[Source data]
_ _ _ _ _
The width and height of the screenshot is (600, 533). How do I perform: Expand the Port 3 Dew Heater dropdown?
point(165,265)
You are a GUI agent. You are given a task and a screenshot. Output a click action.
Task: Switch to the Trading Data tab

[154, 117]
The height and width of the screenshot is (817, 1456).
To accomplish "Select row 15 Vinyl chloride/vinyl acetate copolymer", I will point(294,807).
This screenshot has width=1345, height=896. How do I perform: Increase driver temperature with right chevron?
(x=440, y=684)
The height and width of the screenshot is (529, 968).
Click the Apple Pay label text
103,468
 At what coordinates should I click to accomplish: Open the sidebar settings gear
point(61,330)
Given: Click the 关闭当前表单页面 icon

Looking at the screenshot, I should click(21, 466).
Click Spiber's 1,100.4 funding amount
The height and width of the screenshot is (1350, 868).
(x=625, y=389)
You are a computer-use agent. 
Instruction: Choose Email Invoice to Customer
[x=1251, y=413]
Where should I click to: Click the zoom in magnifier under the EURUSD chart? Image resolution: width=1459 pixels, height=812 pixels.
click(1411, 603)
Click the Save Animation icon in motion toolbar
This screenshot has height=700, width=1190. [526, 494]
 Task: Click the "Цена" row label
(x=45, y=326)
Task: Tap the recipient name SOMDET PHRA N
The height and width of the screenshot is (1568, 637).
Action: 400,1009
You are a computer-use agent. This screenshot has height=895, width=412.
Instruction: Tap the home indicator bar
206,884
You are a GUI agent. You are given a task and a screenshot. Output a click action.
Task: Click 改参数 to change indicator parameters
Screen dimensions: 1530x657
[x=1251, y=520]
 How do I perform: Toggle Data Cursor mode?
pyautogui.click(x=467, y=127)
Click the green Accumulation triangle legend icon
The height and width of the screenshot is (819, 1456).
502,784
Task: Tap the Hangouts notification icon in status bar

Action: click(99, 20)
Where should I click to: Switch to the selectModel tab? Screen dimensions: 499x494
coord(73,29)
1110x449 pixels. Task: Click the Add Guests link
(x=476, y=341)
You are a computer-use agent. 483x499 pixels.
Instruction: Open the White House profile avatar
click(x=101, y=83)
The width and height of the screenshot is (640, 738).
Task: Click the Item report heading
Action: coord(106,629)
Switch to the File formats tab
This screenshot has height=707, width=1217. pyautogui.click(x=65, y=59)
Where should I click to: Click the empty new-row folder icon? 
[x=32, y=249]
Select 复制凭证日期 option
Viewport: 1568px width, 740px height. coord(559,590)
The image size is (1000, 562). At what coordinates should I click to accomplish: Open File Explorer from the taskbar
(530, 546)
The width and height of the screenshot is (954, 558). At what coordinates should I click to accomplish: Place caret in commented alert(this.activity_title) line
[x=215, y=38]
_ _ _ _ _
→ **Your assignment**
Set every line of the data down again, word for word.

→ **Worked solution**
The width and height of the screenshot is (600, 533). How do I perform: Expand the Port 3 Dew Heater dropdown?
point(165,265)
You are a GUI agent. You are given a task and a screenshot. Output a click action.
Task: Switch to the Trading Data tab

[154, 117]
The height and width of the screenshot is (817, 1456).
To accomplish "Select row 15 Vinyl chloride/vinyl acetate copolymer", I will point(294,807).
This screenshot has width=1345, height=896. How do I perform: Increase driver temperature with right chevron?
(x=440, y=684)
The height and width of the screenshot is (529, 968).
Click the Apple Pay label text
103,468
 At what coordinates should I click to accomplish: Open the sidebar settings gear
point(61,330)
Given: Click the 关闭当前表单页面 icon

Looking at the screenshot, I should click(21, 466).
Click Spiber's 1,100.4 funding amount
The height and width of the screenshot is (1350, 868).
(x=625, y=389)
You are a computer-use agent. 
Instruction: Choose Email Invoice to Customer
[x=1251, y=413]
Where should I click to: Click the zoom in magnifier under the EURUSD chart? Image resolution: width=1459 pixels, height=812 pixels.
click(1411, 603)
Click the Save Animation icon in motion toolbar
This screenshot has height=700, width=1190. [526, 494]
 Task: Click the "Цена" row label
(x=45, y=326)
Task: Tap the recipient name SOMDET PHRA N
The height and width of the screenshot is (1568, 637).
Action: 400,1009
You are a computer-use agent. This screenshot has height=895, width=412.
Instruction: Tap the home indicator bar
206,884
You are a GUI agent. You are given a task and a screenshot. Output a click action.
Task: Click 改参数 to change indicator parameters
Screen dimensions: 1530x657
[x=1251, y=520]
 How do I perform: Toggle Data Cursor mode?
pyautogui.click(x=467, y=127)
Click the green Accumulation triangle legend icon
The height and width of the screenshot is (819, 1456).
502,784
Task: Tap the Hangouts notification icon in status bar

Action: click(99, 20)
Where should I click to: Switch to the selectModel tab? Screen dimensions: 499x494
coord(73,29)
1110x449 pixels. Task: Click the Add Guests link
(x=476, y=341)
You are a computer-use agent. 483x499 pixels.
Instruction: Open the White House profile avatar
click(x=101, y=83)
The width and height of the screenshot is (640, 738).
Task: Click the Item report heading
Action: coord(106,629)
Switch to the File formats tab
This screenshot has height=707, width=1217. pyautogui.click(x=65, y=59)
Where should I click to: Click the empty new-row folder icon? 
[x=32, y=249]
Select 复制凭证日期 option
Viewport: 1568px width, 740px height. coord(559,590)
The image size is (1000, 562). At what coordinates should I click to accomplish: Open File Explorer from the taskbar
(530, 546)
The width and height of the screenshot is (954, 558). At what coordinates should I click to accomplish: Place caret in commented alert(this.activity_title) line
[x=215, y=38]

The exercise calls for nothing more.